**What the task asks**
Write each entry down again precisely, skipping nothing.

**Source material**
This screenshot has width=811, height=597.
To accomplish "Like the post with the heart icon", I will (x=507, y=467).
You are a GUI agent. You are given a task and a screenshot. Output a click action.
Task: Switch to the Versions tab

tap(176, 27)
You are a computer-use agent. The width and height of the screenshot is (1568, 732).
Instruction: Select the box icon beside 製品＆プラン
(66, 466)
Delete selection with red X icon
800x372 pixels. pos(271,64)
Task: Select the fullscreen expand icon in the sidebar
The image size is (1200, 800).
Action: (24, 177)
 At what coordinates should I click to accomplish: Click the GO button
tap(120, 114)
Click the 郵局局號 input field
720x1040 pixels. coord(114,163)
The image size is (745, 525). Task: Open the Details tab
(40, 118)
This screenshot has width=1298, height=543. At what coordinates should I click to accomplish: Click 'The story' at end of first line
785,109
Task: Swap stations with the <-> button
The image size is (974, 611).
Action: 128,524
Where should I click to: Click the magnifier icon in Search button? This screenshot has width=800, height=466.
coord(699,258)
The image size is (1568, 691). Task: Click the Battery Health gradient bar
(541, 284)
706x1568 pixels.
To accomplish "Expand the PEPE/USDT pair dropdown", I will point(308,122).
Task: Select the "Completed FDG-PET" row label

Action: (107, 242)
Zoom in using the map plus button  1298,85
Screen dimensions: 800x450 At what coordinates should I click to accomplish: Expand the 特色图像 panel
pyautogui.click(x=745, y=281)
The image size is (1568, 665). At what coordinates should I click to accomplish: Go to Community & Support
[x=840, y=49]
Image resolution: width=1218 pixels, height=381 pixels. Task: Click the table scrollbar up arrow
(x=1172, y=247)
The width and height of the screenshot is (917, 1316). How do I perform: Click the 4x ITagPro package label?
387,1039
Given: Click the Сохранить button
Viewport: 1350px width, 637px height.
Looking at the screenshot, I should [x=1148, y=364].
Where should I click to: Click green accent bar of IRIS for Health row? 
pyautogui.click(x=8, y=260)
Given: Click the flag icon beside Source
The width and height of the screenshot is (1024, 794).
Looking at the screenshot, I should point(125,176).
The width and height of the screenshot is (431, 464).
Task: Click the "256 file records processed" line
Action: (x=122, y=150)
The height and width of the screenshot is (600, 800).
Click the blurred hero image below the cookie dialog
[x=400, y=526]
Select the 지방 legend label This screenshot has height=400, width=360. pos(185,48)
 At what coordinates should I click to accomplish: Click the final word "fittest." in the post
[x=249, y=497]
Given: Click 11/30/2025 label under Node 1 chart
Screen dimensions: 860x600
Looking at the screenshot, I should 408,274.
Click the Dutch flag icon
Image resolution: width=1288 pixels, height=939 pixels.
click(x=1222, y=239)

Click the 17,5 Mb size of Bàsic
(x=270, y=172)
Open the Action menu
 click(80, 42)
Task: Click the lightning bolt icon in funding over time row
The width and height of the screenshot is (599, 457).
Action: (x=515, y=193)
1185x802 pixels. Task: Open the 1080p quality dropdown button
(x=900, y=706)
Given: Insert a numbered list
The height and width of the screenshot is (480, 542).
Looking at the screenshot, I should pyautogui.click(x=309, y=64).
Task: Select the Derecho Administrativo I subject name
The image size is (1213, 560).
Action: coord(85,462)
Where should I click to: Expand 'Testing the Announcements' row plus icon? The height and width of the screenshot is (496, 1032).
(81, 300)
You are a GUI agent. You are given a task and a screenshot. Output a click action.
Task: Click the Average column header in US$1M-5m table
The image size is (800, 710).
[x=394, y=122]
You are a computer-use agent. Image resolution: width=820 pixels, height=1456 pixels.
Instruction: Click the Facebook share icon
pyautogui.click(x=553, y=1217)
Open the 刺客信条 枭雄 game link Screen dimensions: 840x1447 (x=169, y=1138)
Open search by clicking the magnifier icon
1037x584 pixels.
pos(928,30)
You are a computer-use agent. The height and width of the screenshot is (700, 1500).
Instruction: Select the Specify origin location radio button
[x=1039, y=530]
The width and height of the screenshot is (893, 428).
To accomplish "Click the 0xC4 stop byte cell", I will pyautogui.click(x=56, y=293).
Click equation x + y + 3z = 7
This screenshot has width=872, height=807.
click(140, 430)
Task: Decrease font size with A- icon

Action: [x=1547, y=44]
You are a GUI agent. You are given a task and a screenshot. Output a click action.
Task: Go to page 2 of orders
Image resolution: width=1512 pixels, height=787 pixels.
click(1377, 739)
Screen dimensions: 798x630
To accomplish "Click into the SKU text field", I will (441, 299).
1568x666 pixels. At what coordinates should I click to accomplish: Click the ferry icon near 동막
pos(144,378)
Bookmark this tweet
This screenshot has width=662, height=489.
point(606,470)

**Result of this exercise**
This screenshot has width=811, height=597.
To accomplish "Like the post with the heart icon", I will (x=507, y=467).
You are a GUI agent. You are given a task and a screenshot. Output a click action.
Task: Switch to the Versions tab

tap(176, 27)
You are a computer-use agent. The width and height of the screenshot is (1568, 732).
Instruction: Select the box icon beside 製品＆プラン
(66, 466)
Delete selection with red X icon
800x372 pixels. pos(271,64)
Task: Select the fullscreen expand icon in the sidebar
The image size is (1200, 800).
Action: (24, 177)
 At what coordinates should I click to accomplish: Click the GO button
tap(120, 114)
Click the 郵局局號 input field
720x1040 pixels. coord(114,163)
The image size is (745, 525). Task: Open the Details tab
(40, 118)
This screenshot has width=1298, height=543. At what coordinates should I click to accomplish: Click 'The story' at end of first line
785,109
Task: Swap stations with the <-> button
The image size is (974, 611).
Action: 128,524
Where should I click to: Click the magnifier icon in Search button? This screenshot has width=800, height=466.
coord(699,258)
The image size is (1568, 691). Task: Click the Battery Health gradient bar
(541, 284)
706x1568 pixels.
To accomplish "Expand the PEPE/USDT pair dropdown", I will point(308,122).
Task: Select the "Completed FDG-PET" row label

Action: (107, 242)
Zoom in using the map plus button  1298,85
Screen dimensions: 800x450 At what coordinates should I click to accomplish: Expand the 特色图像 panel
pyautogui.click(x=745, y=281)
The image size is (1568, 665). At what coordinates should I click to accomplish: Go to Community & Support
[x=840, y=49]
Image resolution: width=1218 pixels, height=381 pixels. Task: Click the table scrollbar up arrow
(x=1172, y=247)
The width and height of the screenshot is (917, 1316). How do I perform: Click the 4x ITagPro package label?
387,1039
Given: Click the Сохранить button
Viewport: 1350px width, 637px height.
Looking at the screenshot, I should [x=1148, y=364].
Where should I click to: Click green accent bar of IRIS for Health row? 
pyautogui.click(x=8, y=260)
Given: Click the flag icon beside Source
The width and height of the screenshot is (1024, 794).
Looking at the screenshot, I should point(125,176).
The width and height of the screenshot is (431, 464).
Task: Click the "256 file records processed" line
Action: (x=122, y=150)
The height and width of the screenshot is (600, 800).
Click the blurred hero image below the cookie dialog
[x=400, y=526]
Select the 지방 legend label This screenshot has height=400, width=360. pos(185,48)
 At what coordinates should I click to accomplish: Click the final word "fittest." in the post
[x=249, y=497]
Given: Click 11/30/2025 label under Node 1 chart
Screen dimensions: 860x600
Looking at the screenshot, I should 408,274.
Click the Dutch flag icon
Image resolution: width=1288 pixels, height=939 pixels.
click(x=1222, y=239)

Click the 17,5 Mb size of Bàsic
(x=270, y=172)
Open the Action menu
 click(80, 42)
Task: Click the lightning bolt icon in funding over time row
The width and height of the screenshot is (599, 457).
Action: (x=515, y=193)
1185x802 pixels. Task: Open the 1080p quality dropdown button
(x=900, y=706)
Given: Insert a numbered list
The height and width of the screenshot is (480, 542).
Looking at the screenshot, I should pyautogui.click(x=309, y=64).
Task: Select the Derecho Administrativo I subject name
The image size is (1213, 560).
Action: coord(85,462)
Where should I click to: Expand 'Testing the Announcements' row plus icon? The height and width of the screenshot is (496, 1032).
(81, 300)
You are a GUI agent. You are given a task and a screenshot. Output a click action.
Task: Click the Average column header in US$1M-5m table
The image size is (800, 710).
[x=394, y=122]
You are a computer-use agent. Image resolution: width=820 pixels, height=1456 pixels.
Instruction: Click the Facebook share icon
pyautogui.click(x=553, y=1217)
Open the 刺客信条 枭雄 game link Screen dimensions: 840x1447 (x=169, y=1138)
Open search by clicking the magnifier icon
1037x584 pixels.
pos(928,30)
You are a computer-use agent. The height and width of the screenshot is (700, 1500).
Instruction: Select the Specify origin location radio button
[x=1039, y=530]
The width and height of the screenshot is (893, 428).
To accomplish "Click the 0xC4 stop byte cell", I will pyautogui.click(x=56, y=293).
Click equation x + y + 3z = 7
This screenshot has width=872, height=807.
click(140, 430)
Task: Decrease font size with A- icon

Action: [x=1547, y=44]
You are a GUI agent. You are given a task and a screenshot. Output a click action.
Task: Go to page 2 of orders
Image resolution: width=1512 pixels, height=787 pixels.
click(1377, 739)
Screen dimensions: 798x630
To accomplish "Click into the SKU text field", I will (441, 299).
1568x666 pixels. At what coordinates should I click to accomplish: Click the ferry icon near 동막
pos(144,378)
Bookmark this tweet
This screenshot has width=662, height=489.
point(606,470)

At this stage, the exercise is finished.